### Text excerpt:
For Bitcoin users, the logging of devices against IP addresses and the content they access would in many cases allow the authorities to tie individuals to certain wallet addresses, allowing for an easy monitoring of transaction data. Critics are arguing that criminals and terrorists who were making use of the technology would be pushed towards services such as DarkWallet, which is designed “to make transactions done with cryptocurrency Bitcoin almost impossible to trace,” and has allegedly been referenced in an ISL training manual in regard to moving funds internationally.

It's a fear that by having people use encrypted and privacy-centric services, the intelligence services will see “parts of the radar go dark” in terms of who and how they are able to monitor. This is what has presumably driven the British PM David Cameron to rhetorically ask, “Are we going to allow a means of communications which it simply isn’t possible to read? My answer to that question is: No, we must not.”

Comparing the accessing of content sent through encrypted services to the reading of letters and tapping of phone calls that are already permitted under UK law, Cameron admitted the collection of this data was “contentious,” but argued this was “absolutely right for a modern liberal democracy.”

### Data excerpts:
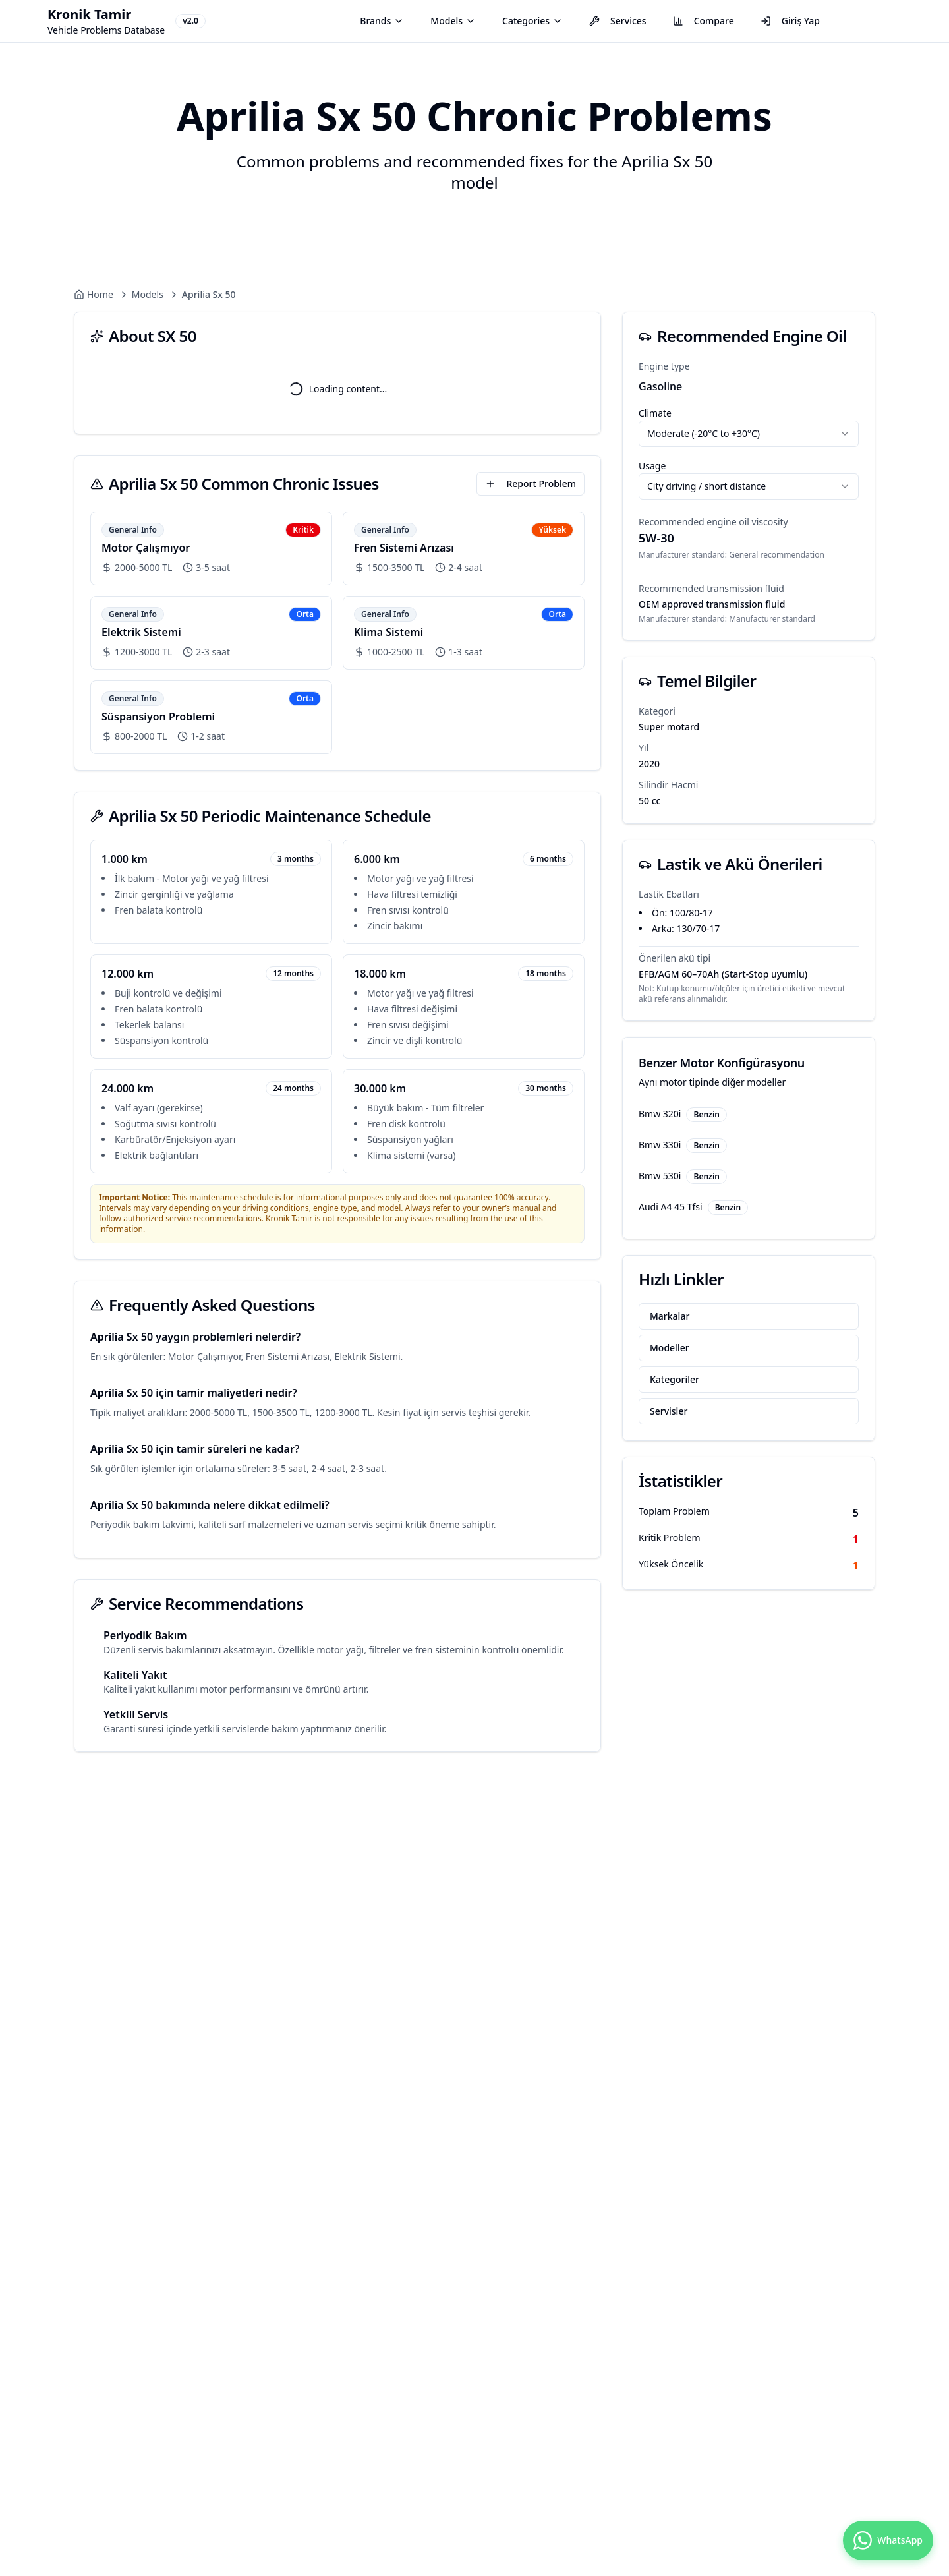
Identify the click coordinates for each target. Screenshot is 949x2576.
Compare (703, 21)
...
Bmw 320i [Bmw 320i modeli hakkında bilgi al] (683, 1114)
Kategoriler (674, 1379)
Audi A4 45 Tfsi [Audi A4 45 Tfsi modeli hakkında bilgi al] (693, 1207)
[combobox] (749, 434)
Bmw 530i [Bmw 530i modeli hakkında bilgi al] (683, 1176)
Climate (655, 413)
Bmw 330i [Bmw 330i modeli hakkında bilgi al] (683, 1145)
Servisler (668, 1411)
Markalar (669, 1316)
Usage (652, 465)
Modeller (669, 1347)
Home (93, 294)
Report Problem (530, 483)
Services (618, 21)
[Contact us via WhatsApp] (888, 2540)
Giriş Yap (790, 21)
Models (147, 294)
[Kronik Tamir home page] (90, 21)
* * *
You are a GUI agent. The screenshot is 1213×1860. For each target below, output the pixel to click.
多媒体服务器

### The exercise:
Continue the excerpt on Cameron's stance against unreadable encrypted communication, starting right after its final sentence.

### Exercise answer:
Such legislation faces a rough journey on its way through the UK parliament, as the minority party in the standing government, the Liberal Democrats, have already spoken out against the broadly written terms of the suggested bill. Their deputy prime minister, Nick Clegg, has argued that:

"[It is] about storing a record of all your social media activity, of every website you have visited of every single individual in this country, of people who would never dream of doing anyone else any harm, would never dream of becoming a terrorist or having anything to do with extremist ideologies. … The question we need to ask ourselves, in a free, open society as we defend our values against the abhorrent attacks we saw in Paris, is where do you draw the line?”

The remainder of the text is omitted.